One important consideration is to minimize how long a child is exposed to anesthesia. And if possible, dilating drops should be administered before going to the operating room.

Scott E. Olitsky, MD: Ken and Paul bring up two key points: One is that the evidence is animal based. The other is concern for longer anesthesia exposures. I agree; minimize the anesthesia. Do a probing at the same time ear tubes are inserted. I would do that anyway, and for the most part, our approach has not changed, but one area where I have seen opinions change is in parent counseling. When debating whether to order an MRI, which needs to be done under general anesthesia, I give parents all the information I can so they can make a better informed decision about what to do.

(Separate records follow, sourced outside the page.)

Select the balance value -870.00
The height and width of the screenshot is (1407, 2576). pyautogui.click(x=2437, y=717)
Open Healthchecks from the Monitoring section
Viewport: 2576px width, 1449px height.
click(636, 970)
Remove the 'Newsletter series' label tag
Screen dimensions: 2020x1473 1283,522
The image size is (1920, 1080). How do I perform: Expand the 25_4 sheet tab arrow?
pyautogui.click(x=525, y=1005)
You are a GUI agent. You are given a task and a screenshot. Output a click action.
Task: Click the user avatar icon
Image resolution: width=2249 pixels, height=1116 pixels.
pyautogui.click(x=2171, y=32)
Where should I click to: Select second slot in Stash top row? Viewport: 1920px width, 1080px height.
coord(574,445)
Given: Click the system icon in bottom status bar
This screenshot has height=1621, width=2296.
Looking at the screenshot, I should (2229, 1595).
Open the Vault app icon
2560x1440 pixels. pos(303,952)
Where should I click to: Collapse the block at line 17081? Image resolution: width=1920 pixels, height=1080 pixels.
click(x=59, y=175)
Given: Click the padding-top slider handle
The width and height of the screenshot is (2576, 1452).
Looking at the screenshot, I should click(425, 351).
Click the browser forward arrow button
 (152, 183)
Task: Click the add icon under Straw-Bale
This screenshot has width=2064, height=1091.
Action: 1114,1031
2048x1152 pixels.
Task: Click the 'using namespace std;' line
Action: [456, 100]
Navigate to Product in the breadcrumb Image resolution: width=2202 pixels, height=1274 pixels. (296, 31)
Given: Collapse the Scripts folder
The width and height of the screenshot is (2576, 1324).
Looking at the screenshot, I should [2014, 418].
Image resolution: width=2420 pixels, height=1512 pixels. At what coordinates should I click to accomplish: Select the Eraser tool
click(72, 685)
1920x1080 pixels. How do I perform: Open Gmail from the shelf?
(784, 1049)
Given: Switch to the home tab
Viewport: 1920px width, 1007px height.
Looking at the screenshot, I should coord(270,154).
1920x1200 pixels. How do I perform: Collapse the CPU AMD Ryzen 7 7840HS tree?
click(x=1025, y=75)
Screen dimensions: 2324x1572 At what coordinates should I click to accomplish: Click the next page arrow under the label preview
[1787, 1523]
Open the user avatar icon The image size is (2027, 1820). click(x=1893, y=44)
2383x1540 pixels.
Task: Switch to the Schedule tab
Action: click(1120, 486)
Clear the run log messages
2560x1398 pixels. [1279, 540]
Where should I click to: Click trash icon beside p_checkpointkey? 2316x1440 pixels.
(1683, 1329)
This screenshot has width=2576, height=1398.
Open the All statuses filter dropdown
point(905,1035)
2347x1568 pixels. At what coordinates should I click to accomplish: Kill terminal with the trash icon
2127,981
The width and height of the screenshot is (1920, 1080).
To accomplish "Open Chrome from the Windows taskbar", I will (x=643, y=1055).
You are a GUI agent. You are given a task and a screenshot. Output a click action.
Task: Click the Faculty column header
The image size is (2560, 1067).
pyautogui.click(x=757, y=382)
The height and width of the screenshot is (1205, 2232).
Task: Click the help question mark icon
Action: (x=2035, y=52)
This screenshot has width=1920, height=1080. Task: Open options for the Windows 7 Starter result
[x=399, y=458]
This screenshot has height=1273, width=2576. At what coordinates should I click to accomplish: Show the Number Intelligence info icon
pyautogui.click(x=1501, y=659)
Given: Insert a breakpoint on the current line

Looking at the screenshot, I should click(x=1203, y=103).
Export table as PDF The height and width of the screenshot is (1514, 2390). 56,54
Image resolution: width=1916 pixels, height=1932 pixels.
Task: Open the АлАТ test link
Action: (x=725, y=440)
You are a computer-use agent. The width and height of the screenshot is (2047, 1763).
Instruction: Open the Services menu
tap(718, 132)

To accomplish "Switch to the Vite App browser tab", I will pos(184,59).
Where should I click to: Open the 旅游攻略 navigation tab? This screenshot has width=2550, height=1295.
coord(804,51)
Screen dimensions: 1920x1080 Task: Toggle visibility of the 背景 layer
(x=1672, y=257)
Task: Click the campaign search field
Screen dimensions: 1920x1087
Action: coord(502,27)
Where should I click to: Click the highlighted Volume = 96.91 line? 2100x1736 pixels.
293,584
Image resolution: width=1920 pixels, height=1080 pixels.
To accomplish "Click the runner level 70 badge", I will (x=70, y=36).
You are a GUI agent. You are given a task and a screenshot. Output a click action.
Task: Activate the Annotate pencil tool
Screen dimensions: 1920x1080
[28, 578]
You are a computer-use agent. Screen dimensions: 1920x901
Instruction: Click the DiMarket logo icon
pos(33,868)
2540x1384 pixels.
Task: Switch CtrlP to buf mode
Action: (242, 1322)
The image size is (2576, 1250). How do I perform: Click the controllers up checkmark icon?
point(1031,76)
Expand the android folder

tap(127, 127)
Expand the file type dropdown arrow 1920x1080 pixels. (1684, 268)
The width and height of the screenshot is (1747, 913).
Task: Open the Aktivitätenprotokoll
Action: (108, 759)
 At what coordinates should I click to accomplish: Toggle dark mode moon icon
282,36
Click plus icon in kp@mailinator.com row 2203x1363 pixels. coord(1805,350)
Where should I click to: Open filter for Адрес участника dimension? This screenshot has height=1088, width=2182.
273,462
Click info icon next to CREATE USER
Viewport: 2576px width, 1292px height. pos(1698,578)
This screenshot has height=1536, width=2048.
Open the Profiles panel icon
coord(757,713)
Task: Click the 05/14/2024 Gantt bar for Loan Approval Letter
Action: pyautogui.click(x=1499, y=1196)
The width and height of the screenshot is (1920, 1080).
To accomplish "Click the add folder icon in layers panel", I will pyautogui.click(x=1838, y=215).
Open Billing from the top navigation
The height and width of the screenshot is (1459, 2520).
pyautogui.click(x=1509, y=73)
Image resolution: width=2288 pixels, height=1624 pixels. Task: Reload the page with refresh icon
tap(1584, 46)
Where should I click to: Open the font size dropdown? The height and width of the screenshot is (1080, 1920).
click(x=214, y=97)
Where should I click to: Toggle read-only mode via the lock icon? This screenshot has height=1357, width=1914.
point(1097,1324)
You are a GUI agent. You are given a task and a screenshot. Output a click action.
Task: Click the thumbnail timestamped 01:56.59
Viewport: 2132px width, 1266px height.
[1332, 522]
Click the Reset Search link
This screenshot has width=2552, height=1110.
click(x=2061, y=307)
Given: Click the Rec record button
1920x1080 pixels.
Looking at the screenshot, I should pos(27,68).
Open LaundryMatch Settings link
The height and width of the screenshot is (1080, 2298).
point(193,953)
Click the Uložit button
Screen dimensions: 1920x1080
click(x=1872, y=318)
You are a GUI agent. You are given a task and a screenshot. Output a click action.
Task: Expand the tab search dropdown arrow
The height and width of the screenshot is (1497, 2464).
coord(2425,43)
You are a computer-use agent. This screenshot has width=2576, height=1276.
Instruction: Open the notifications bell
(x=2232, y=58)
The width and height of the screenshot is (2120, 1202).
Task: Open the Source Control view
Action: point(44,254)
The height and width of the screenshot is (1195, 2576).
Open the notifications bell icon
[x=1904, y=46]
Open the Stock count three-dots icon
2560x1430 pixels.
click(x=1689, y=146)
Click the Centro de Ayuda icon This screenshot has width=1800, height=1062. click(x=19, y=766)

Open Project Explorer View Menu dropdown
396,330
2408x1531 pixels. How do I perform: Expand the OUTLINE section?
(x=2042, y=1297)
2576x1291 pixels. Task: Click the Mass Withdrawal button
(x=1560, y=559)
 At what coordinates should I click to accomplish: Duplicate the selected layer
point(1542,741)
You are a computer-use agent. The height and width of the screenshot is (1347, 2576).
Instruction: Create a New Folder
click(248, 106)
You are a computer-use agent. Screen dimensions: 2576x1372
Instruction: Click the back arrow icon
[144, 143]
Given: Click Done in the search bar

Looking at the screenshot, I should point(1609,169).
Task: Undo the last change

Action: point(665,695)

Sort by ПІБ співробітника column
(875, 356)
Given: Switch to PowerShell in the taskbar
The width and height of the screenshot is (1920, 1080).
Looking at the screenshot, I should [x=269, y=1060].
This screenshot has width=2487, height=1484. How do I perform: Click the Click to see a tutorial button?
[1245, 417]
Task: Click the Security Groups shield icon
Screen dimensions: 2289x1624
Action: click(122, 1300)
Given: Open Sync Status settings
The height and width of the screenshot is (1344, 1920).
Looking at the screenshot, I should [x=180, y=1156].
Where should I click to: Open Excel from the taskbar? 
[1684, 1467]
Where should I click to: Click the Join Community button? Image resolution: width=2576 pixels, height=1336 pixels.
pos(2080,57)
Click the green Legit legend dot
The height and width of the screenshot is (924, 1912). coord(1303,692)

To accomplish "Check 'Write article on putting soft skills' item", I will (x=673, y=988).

Cheng: For parents and for clinicians, there is a tremendous organization called Smart Tots whose website — smarttots.org — has all the latest references and papers, as well as a policy statement, which basically says that there is a concern about anesthesia in children, we are not sure exactly what the level of concern should be yet, and we should try to minimize the child’s exposure as well as wait until the children are older, if possible, before exposing them to anesthesia. All these things are basic common sense things that we have always assumed, so I do not think things have changed the way we practice to a great degree.

PAGE BREAK

Roberto Warman, MD: I have said this before, and I say it again here: I am a strong believer in doing probings in the office. Get used to doing them in the office and avoid the need for anesthesia there.

Rudolph S. Wagner, MD: Office probing can be successful only if you have a great deal of experience. It is difficult to develop your probing technique unless you have done many under anesthesia at some point in your training. For years, all of us have worked to be as efficient surgically as we can be and to go to the OR as infrequently as possible. Whether anesthesiologists can make a difference by using different medications or different inducing agents is a good question.

Warman: For those of us who are training residents, for example, placing nasolacrimal tubes in the OR, the amount of time between doing an intubation or teaching a resident to do an intubation significantly increases anesthesia time. This is a rhetorical question, but what are we going to be doing in the future? We still want to train people but anesthesia time will increase.

Cheng: I think that is a question for the anesthesiologists.

Disclosures: The round table participants report no relevant financial disclosures.